Records from a dataset

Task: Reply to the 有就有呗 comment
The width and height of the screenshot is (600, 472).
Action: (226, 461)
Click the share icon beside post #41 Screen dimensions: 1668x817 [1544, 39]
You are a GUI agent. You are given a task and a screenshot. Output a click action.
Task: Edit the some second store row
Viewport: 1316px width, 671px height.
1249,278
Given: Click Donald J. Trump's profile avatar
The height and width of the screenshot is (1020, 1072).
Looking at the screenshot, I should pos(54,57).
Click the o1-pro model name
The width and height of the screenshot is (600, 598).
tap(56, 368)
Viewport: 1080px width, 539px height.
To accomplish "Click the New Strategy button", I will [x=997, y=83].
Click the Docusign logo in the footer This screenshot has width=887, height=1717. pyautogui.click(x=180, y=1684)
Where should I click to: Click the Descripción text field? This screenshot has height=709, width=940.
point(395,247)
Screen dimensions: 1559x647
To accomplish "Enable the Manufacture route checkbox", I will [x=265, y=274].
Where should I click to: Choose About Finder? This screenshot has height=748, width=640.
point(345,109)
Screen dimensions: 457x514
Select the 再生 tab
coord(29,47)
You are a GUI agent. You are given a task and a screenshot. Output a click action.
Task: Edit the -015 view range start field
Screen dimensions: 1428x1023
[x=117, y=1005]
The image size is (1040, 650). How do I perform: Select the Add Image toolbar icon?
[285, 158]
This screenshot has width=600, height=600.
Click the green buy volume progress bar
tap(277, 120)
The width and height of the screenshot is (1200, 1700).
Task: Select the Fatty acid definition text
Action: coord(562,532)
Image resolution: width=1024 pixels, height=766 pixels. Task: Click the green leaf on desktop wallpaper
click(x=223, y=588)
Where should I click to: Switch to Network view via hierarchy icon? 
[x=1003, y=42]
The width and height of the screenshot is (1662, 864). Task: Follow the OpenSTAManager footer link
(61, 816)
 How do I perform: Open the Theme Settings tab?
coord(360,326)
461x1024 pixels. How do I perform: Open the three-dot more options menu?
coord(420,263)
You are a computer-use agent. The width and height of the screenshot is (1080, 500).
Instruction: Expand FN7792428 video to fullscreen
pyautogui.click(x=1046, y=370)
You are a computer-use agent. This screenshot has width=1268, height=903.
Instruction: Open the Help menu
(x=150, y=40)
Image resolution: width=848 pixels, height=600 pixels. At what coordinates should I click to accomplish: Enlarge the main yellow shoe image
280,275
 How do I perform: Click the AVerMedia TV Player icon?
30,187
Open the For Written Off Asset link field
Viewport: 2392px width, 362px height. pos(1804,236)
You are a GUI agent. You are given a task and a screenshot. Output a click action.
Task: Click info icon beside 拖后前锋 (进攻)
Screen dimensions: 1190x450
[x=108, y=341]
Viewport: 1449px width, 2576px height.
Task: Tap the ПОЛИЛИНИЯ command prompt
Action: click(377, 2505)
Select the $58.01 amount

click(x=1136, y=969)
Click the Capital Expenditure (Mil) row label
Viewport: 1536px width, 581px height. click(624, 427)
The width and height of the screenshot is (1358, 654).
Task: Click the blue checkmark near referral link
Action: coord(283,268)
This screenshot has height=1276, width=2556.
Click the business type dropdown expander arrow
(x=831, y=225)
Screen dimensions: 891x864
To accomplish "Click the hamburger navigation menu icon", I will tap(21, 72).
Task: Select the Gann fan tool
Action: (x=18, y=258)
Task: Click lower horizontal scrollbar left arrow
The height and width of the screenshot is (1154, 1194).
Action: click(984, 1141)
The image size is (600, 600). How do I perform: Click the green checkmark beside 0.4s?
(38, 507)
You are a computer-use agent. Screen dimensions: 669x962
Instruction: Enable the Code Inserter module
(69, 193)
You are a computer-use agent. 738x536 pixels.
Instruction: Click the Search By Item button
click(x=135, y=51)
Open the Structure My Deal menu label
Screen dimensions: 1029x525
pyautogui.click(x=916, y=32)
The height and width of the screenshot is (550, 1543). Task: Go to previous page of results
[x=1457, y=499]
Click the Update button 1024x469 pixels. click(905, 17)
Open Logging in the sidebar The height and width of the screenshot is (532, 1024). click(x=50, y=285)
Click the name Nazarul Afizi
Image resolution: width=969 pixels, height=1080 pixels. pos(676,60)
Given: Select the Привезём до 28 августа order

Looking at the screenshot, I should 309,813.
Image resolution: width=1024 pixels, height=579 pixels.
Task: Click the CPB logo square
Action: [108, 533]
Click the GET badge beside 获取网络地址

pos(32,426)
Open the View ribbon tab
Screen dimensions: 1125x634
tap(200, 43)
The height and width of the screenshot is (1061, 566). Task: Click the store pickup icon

- EXERCISE AIM -
Identify every line above that includes the word "agent", and show those lines.

- REPLY -
You are a GUI agent. You are given a task and a screenshot. Output a click action.
You are a GUI agent. You are given a task and a screenshot. Output a click action.
You are a computer-use agent. The width and height of the screenshot is (1080, 500).
You are a computer-use agent. This screenshot has width=1268, height=903.
You are a GUI agent. You are given a task and a screenshot. Output a click action.
You are a computer-use agent. Screen dimensions: 669x962
You are a computer-use agent. 738x536 pixels.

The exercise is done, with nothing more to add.